VAT is a broad-based tax on consumption and the 20 per cent standard rate applies to most goods and services. VAT is the UK’s second largest tax forecast to raise £171 billion in 2024/25. Taxation is a vital source of revenue that helps to fund vital public services.
Evidence suggests that businesses only partially pass on any savings from lower VAT rates. In some cases, reliefs do not represent good value for money, as there is no guarantee that savings will be passed on to consumers.

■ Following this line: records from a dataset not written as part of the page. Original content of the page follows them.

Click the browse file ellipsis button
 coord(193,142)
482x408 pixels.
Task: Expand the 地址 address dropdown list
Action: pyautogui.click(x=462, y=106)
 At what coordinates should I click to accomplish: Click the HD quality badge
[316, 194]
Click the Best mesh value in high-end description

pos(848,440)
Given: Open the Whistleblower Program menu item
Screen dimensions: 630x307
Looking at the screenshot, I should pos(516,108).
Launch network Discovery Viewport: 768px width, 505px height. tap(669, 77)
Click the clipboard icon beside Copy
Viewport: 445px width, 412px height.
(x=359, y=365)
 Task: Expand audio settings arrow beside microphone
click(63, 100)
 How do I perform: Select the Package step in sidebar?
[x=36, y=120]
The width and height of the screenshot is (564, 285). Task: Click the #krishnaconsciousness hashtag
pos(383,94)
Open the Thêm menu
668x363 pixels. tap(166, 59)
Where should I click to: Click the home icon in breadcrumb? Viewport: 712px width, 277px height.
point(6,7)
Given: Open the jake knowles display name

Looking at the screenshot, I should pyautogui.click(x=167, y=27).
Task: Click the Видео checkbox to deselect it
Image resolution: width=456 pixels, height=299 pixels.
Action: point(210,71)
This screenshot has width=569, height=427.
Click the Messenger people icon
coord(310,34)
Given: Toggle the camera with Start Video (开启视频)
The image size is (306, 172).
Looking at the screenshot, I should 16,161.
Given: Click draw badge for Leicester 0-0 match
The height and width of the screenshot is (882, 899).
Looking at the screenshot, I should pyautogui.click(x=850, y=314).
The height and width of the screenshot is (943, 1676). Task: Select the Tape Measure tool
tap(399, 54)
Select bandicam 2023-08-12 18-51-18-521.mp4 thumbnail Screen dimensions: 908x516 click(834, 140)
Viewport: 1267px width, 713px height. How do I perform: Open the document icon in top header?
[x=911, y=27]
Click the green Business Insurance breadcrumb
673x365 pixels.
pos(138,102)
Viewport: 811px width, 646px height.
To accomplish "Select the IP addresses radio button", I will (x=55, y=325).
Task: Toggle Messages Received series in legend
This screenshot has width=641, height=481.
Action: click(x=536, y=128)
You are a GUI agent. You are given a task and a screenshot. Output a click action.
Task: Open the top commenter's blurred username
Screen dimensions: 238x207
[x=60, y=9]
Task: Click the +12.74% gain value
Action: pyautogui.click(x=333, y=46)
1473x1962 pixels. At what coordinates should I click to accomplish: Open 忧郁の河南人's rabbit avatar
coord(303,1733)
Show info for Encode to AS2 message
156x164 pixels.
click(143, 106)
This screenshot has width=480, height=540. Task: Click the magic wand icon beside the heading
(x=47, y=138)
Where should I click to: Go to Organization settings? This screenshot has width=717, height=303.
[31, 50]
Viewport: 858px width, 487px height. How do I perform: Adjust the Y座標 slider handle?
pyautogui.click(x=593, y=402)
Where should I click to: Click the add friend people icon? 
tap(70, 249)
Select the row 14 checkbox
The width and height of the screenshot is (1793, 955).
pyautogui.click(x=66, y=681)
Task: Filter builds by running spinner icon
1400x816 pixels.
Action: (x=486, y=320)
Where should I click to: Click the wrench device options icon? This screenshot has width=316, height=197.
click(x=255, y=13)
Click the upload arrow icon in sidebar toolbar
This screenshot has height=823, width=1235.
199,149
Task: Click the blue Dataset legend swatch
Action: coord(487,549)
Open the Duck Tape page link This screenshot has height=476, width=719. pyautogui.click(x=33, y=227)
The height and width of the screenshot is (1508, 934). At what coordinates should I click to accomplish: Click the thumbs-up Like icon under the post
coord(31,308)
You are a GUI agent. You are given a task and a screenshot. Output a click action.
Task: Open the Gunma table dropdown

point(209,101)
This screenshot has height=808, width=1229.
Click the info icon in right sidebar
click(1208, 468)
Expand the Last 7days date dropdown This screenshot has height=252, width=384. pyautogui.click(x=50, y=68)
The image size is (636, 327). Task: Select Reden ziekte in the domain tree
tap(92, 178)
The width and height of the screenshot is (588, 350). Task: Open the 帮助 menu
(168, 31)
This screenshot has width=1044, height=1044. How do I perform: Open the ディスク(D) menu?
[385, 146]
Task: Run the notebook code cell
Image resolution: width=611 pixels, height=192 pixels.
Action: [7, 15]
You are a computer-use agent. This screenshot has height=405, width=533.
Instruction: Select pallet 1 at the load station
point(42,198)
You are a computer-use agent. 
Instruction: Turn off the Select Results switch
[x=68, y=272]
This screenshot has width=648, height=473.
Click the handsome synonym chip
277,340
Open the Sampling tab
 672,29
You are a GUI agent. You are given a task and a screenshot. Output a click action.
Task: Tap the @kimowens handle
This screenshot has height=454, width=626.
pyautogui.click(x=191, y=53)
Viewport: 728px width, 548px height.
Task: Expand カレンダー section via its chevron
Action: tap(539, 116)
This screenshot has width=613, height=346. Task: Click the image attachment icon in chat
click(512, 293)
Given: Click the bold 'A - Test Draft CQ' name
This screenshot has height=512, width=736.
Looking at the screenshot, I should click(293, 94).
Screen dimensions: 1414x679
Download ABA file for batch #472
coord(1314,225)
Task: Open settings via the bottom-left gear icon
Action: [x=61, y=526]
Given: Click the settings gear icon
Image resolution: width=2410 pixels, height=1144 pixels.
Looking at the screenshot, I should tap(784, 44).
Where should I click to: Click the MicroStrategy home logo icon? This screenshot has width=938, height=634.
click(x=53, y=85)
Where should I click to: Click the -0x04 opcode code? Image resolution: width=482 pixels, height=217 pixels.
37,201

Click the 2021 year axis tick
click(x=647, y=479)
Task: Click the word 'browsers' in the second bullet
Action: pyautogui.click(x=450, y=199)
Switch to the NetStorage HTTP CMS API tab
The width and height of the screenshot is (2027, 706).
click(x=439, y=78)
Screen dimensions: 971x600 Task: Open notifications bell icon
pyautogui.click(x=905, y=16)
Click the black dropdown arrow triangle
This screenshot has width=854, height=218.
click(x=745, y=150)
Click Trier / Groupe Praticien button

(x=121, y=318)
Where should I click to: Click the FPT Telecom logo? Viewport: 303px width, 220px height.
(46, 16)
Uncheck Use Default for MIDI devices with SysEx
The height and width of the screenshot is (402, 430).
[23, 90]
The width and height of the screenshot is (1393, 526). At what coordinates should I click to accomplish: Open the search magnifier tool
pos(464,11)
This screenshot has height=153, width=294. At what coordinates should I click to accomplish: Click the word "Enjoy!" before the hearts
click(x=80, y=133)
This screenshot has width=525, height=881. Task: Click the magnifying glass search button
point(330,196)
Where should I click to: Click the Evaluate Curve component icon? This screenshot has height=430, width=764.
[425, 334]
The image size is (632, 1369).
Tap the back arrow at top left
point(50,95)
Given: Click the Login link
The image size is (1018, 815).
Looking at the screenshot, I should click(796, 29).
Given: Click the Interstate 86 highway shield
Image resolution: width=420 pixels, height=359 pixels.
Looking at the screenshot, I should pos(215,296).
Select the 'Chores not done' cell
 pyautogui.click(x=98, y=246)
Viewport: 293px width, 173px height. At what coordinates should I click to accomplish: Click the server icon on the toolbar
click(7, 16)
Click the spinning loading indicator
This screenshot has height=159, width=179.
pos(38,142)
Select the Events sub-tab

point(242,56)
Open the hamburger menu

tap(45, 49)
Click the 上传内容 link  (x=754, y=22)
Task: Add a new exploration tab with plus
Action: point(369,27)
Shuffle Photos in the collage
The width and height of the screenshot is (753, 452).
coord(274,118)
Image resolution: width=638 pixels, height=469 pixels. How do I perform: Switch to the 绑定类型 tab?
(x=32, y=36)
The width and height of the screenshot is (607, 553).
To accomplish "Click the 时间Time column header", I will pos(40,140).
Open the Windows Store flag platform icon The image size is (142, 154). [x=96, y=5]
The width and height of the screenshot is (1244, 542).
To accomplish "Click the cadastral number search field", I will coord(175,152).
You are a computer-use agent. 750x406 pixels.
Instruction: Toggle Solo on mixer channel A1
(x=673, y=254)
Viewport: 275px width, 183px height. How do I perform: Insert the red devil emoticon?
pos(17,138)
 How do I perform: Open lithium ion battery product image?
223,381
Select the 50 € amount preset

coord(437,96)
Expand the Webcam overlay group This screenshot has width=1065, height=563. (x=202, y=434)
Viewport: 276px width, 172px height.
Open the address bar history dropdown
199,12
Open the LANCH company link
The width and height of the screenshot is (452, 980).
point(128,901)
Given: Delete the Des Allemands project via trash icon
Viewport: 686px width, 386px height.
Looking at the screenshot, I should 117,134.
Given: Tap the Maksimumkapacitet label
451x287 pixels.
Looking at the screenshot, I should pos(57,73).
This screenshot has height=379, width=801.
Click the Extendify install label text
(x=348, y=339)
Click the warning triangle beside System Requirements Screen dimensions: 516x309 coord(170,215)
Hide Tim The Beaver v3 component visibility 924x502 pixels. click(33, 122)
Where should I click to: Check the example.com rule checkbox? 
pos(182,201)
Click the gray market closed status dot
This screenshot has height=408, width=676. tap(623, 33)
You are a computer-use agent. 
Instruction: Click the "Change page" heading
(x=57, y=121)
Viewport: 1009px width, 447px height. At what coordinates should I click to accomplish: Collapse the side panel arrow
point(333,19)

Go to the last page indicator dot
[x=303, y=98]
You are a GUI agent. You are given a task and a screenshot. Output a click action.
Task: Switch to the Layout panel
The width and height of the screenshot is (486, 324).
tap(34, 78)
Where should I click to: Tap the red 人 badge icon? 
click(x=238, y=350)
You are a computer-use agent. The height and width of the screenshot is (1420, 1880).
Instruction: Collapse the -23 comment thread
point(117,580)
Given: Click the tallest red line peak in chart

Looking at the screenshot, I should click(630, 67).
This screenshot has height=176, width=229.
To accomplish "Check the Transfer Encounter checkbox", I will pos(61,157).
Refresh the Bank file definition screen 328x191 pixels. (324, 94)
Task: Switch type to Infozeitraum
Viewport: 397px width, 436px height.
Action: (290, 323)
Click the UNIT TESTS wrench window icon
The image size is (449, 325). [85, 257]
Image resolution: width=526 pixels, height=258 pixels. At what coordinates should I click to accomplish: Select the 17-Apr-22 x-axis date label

To preserve heritage, restorative work carried out on listed buildings previously benefited from a zero rate of VAT. However, this relief was abolished in 2012, as it was primarily used to carry out extension work unnecessary for heritage purposes. Withdrawing this relief simplified VAT rules and also removed the scope for error when categorising construction work as either alteration or repair.
Over £350 million has been returned to churches, synagogues, mosques and temples through the Listed Places of Worship Grant Scheme. This has helped protect listed places of worship and enabled them to continue their work as centres of worship and community assets.
Departmental settlements have been set following the Budget announcement on October 30. The outcome of individual programmes, such as the Listed Places of Worship Grant Scheme, will now be assessed by the Department for Digital, Culture, Media & Sport as they finalise their financial allocation for 2025/26.
The Chancellor makes decisions on tax policy at fiscal events in the context of the overall public finances.